- WHAT IS BEING ASKED: Return each line of the entries that mentions the word "blue".

- LISTED RECORDS:
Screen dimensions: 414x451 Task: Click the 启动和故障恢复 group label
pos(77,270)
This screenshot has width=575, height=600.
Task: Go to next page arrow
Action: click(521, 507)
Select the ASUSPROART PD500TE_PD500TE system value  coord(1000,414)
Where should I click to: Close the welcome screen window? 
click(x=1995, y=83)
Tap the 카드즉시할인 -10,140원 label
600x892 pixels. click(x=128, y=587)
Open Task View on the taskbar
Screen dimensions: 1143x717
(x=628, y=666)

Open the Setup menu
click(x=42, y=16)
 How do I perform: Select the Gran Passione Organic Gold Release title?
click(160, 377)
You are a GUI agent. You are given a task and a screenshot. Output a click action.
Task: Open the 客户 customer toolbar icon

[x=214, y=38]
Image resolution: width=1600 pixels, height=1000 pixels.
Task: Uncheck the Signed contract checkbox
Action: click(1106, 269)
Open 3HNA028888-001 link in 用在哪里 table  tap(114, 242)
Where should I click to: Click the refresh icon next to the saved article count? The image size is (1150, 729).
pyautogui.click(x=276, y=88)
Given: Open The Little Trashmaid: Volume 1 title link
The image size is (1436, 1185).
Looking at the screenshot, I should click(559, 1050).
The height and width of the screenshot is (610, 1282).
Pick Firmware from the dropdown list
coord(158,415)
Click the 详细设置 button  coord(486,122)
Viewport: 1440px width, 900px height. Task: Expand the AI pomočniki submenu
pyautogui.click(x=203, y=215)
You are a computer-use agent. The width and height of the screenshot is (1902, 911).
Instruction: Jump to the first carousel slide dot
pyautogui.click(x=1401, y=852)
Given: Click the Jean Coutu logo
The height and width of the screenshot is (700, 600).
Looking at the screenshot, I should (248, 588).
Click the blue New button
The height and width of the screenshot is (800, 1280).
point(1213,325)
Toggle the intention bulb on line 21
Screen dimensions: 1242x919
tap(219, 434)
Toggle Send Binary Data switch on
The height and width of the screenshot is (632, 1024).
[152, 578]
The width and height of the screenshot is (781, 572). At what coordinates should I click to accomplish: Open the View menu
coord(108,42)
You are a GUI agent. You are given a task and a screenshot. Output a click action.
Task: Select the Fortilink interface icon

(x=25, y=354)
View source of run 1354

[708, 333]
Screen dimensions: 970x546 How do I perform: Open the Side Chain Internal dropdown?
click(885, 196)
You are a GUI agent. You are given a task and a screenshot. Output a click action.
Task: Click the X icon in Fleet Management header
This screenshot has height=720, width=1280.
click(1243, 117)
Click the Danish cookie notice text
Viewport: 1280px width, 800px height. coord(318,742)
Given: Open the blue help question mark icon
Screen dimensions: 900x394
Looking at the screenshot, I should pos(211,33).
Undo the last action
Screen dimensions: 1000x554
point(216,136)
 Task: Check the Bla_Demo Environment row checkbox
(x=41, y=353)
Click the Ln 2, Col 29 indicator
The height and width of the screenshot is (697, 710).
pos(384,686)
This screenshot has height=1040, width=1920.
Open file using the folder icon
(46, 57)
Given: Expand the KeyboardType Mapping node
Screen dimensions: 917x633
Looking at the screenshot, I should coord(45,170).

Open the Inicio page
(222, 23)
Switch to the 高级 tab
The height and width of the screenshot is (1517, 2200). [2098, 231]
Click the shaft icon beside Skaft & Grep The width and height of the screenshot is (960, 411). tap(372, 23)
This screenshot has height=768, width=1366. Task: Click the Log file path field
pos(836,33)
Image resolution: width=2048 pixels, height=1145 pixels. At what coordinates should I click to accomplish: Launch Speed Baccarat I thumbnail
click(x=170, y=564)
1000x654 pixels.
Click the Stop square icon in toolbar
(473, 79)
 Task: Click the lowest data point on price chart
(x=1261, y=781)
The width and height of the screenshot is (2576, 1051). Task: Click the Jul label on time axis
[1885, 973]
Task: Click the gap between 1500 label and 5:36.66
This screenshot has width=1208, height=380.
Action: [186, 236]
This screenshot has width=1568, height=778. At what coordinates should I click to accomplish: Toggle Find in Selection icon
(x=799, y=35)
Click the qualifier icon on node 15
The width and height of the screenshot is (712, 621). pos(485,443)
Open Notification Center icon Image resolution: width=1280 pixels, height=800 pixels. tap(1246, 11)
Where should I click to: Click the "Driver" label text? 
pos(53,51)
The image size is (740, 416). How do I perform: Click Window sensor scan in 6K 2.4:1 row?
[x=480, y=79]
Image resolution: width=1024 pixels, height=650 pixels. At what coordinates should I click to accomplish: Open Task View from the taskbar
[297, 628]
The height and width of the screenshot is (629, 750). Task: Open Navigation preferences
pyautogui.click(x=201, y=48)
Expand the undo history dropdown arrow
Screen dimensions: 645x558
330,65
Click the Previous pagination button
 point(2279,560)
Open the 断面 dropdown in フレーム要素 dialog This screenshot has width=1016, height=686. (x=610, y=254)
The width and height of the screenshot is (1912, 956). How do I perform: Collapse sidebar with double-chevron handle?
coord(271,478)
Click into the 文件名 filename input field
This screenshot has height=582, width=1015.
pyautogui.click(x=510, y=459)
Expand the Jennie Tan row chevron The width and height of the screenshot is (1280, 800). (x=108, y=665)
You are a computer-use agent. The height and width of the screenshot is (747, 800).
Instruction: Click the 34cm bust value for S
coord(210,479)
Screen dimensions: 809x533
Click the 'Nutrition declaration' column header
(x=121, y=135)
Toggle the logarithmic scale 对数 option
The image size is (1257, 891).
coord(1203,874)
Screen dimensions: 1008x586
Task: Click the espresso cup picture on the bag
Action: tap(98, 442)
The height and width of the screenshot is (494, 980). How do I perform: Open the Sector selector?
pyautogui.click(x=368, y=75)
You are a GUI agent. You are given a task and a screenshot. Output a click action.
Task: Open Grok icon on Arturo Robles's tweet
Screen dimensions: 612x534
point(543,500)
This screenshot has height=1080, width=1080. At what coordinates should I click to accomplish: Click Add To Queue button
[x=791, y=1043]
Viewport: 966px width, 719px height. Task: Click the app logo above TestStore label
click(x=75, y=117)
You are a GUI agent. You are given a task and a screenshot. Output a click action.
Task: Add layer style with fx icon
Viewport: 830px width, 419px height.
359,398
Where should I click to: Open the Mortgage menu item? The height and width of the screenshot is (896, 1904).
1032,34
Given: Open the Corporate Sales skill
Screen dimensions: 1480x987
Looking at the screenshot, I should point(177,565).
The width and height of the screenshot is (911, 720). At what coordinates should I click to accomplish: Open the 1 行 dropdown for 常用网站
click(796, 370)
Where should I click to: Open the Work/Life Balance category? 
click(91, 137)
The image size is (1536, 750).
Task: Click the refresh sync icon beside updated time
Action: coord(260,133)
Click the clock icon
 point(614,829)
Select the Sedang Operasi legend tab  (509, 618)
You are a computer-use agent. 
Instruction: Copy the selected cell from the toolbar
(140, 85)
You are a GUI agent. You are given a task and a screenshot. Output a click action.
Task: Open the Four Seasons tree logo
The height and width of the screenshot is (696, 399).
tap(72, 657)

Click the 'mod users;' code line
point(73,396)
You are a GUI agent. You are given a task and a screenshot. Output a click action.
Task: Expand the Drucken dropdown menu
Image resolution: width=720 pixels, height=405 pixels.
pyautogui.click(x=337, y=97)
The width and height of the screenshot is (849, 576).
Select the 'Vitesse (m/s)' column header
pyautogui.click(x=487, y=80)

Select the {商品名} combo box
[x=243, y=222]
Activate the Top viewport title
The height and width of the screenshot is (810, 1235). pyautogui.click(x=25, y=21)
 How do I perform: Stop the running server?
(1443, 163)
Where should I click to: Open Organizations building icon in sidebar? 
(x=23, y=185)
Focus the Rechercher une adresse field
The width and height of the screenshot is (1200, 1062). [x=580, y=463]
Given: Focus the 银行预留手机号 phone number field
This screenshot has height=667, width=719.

- FINISHED TASK:
Click the blue New button
Given: Open the blue help question mark icon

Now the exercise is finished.